Verifying transformations¶
When an LLM processes data --- cleaning OCR, extracting metadata, normalising dates, merging sources --- the verification challenge is different from checking factual claims. You need to audit the process, not just the output.
Spot-check across the full range¶
Do not just check the first few items. OCR errors vary by hand, page quality, and ink. Metadata patterns change over decades of correspondence. A sample of 10 items from the start of a corpus tells you little about item 250. Sample systematically: beginning, middle, end, and any items that look unusual.
Check for meaningful erasure¶
Did the cleaning process "correct" a variant spelling that was historically significant? Did date normalisation impose a modern calendar on a source using a different reckoning? Did categorisation impose modern distinctions (personal vs. official, secular vs. religious) that do not fit the material?
Document every step¶
Record what went in, what rules were applied, and what came out. Keep transformation scripts in version control alongside the data they produce. Your future self --- and your reviewers --- will thank you.
Recording provenance¶
If you use LLM output in published research or teaching, document how it was used. Good provenance records include:
- The date of the interaction
- The model used (e.g. Claude Opus 4, GPT-4o, Gemini 2.5 Pro) and the interface (Chat, API, Code, etc.)
- The prompt you gave (or a summary of it)
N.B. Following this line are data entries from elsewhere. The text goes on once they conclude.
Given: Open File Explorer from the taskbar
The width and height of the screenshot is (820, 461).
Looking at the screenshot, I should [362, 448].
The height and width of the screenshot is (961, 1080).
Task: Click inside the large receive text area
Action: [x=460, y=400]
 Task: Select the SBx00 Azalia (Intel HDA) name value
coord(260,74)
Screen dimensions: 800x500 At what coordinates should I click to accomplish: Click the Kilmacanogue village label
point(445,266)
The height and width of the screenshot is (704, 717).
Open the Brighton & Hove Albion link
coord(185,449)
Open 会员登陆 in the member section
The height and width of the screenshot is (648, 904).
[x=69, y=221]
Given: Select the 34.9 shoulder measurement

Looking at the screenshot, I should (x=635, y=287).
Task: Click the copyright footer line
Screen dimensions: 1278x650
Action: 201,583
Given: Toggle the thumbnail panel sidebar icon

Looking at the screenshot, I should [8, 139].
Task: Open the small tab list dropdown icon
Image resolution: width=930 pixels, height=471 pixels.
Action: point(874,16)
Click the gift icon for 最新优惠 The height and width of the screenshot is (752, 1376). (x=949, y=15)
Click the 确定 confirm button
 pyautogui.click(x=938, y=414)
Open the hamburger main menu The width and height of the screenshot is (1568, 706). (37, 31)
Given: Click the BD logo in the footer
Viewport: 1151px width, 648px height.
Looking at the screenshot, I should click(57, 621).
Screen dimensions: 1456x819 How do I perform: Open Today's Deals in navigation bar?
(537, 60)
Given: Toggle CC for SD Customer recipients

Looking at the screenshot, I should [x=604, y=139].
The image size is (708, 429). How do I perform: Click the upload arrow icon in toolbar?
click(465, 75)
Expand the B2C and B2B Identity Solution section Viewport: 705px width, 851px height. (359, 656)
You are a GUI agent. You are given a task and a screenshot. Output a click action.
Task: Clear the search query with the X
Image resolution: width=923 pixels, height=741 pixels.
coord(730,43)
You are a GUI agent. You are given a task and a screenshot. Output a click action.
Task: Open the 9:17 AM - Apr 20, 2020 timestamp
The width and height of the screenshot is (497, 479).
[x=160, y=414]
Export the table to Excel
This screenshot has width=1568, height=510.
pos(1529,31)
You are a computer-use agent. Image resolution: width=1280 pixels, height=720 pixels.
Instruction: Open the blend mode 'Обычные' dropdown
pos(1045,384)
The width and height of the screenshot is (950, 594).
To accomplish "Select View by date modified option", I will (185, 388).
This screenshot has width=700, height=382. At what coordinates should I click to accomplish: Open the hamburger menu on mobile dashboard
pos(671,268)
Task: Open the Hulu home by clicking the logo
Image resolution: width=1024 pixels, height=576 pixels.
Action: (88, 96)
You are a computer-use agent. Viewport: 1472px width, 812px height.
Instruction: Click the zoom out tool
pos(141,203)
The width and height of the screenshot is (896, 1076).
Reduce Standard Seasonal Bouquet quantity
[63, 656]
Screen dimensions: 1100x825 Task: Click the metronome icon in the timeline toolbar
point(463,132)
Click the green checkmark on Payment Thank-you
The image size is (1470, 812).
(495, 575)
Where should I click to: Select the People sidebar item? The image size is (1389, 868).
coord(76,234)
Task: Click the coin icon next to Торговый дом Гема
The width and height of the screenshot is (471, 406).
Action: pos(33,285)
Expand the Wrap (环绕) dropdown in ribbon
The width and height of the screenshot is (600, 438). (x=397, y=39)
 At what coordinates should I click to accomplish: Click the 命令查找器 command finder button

- What you used from the response
- How you verified it --- what checks you ran, what sources you consulted
Essential
Some journals and institutions now require disclosure of AI use. Even where it is not required, transparency about your methods strengthens your work. See Disclosure & Ethics for templates and guidance.
Cross-model checking¶
Running the same query through two or more independent models is one of the strongest verification tools available. Where models agree, your confidence should increase (though both could be drawing from the same flawed source). Where they disagree, the disagreement itself is informative and worth investigating.
This is especially valuable for:
- Translation: Compare outputs across models and against published translations. Divergences flag passages requiring expert attention.
- Factual claims: Independent agreement increases confidence. Independent disagreement demands investigation.
- Analysis and interpretation: Different models may surface different aspects of a text. The combination gives you a richer picture.
See Multi-Model Strategy for more on this approach.
The bottom line¶
Treat every LLM output as you would an unsourced Wikipedia article written by a confident undergraduate: potentially useful, frequently correct in broad strokes, but not something you would cite without checking. The intelligence is real. The reliability is not.
Don't Panic
None of this means LLMs are useless for scholarship. It means they are tools, not oracles. The verification practices described here are the same habits of critical evaluation you already apply to sources. The only new element is that the source is unusually confident and unusually willing to fabricate.